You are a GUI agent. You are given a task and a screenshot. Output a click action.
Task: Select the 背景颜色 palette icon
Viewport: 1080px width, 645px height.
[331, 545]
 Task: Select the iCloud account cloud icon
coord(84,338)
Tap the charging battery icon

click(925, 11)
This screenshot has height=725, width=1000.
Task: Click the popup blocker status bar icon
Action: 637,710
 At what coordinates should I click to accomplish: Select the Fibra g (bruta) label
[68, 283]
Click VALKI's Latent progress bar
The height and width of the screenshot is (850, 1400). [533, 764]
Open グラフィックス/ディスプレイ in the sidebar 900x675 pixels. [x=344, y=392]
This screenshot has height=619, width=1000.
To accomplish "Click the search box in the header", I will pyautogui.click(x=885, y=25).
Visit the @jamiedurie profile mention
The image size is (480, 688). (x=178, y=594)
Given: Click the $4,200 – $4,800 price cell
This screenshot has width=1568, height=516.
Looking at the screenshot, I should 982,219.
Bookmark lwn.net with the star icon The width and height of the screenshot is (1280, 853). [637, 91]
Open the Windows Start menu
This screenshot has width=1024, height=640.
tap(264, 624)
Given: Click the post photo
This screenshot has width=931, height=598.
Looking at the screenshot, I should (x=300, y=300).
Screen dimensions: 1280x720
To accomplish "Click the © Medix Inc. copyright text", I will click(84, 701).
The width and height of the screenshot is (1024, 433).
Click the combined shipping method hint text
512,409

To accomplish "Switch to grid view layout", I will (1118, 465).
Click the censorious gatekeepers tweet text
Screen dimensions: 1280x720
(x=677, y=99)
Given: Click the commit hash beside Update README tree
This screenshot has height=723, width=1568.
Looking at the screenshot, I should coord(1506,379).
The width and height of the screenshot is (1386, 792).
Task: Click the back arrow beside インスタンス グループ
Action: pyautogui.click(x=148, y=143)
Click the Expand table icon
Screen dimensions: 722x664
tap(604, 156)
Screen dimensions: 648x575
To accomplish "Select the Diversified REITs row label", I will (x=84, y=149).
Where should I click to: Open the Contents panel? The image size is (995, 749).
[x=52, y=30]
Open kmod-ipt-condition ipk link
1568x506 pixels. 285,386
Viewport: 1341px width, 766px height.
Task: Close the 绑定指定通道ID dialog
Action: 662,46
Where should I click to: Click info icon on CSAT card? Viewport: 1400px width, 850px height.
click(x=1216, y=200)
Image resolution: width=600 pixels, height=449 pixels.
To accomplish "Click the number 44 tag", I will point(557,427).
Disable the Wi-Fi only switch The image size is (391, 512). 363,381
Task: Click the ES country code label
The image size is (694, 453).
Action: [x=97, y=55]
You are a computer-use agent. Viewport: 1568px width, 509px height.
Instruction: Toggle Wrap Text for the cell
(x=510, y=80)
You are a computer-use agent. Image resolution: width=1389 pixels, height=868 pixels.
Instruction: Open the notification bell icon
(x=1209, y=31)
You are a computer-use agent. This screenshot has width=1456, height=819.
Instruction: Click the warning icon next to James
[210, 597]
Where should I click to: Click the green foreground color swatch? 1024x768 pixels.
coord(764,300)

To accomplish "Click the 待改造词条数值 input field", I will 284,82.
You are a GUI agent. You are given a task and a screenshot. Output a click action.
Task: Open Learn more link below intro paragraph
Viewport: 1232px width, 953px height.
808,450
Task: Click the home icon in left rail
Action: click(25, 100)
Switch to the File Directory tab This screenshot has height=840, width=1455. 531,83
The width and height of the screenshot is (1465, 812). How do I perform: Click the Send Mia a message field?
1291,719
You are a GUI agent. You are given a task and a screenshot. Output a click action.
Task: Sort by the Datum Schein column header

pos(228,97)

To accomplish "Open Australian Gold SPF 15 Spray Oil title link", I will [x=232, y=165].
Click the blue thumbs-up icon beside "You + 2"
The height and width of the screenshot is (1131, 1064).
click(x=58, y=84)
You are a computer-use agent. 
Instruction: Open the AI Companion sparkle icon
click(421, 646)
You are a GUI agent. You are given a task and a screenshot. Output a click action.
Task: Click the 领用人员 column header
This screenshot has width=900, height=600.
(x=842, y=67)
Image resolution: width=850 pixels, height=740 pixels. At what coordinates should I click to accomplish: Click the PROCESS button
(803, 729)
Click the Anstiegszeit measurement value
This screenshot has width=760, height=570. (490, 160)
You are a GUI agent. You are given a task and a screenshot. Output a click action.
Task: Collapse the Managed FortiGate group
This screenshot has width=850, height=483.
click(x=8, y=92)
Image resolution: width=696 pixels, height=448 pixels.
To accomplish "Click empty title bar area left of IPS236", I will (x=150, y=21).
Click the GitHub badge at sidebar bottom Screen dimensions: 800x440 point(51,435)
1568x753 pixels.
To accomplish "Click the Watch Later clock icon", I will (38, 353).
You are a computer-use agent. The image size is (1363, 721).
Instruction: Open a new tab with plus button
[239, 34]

REQUIRED WORK: Scan the records above for the lines holding "Visit the @jamiedurie profile mention" and "Click the censorious gatekeepers tweet text". Transcribe those two and every line between them word for word, and no others.

ANSWER BOX:
Visit the @jamiedurie profile mention
The image size is (480, 688). (x=178, y=594)
Given: Click the $4,200 – $4,800 price cell
This screenshot has width=1568, height=516.
Looking at the screenshot, I should 982,219.
Bookmark lwn.net with the star icon The width and height of the screenshot is (1280, 853). [637, 91]
Open the Windows Start menu
This screenshot has width=1024, height=640.
tap(264, 624)
Given: Click the post photo
This screenshot has width=931, height=598.
Looking at the screenshot, I should (x=300, y=300).
Screen dimensions: 1280x720
To accomplish "Click the © Medix Inc. copyright text", I will click(84, 701).
The width and height of the screenshot is (1024, 433).
Click the combined shipping method hint text
512,409

To accomplish "Switch to grid view layout", I will (1118, 465).
Click the censorious gatekeepers tweet text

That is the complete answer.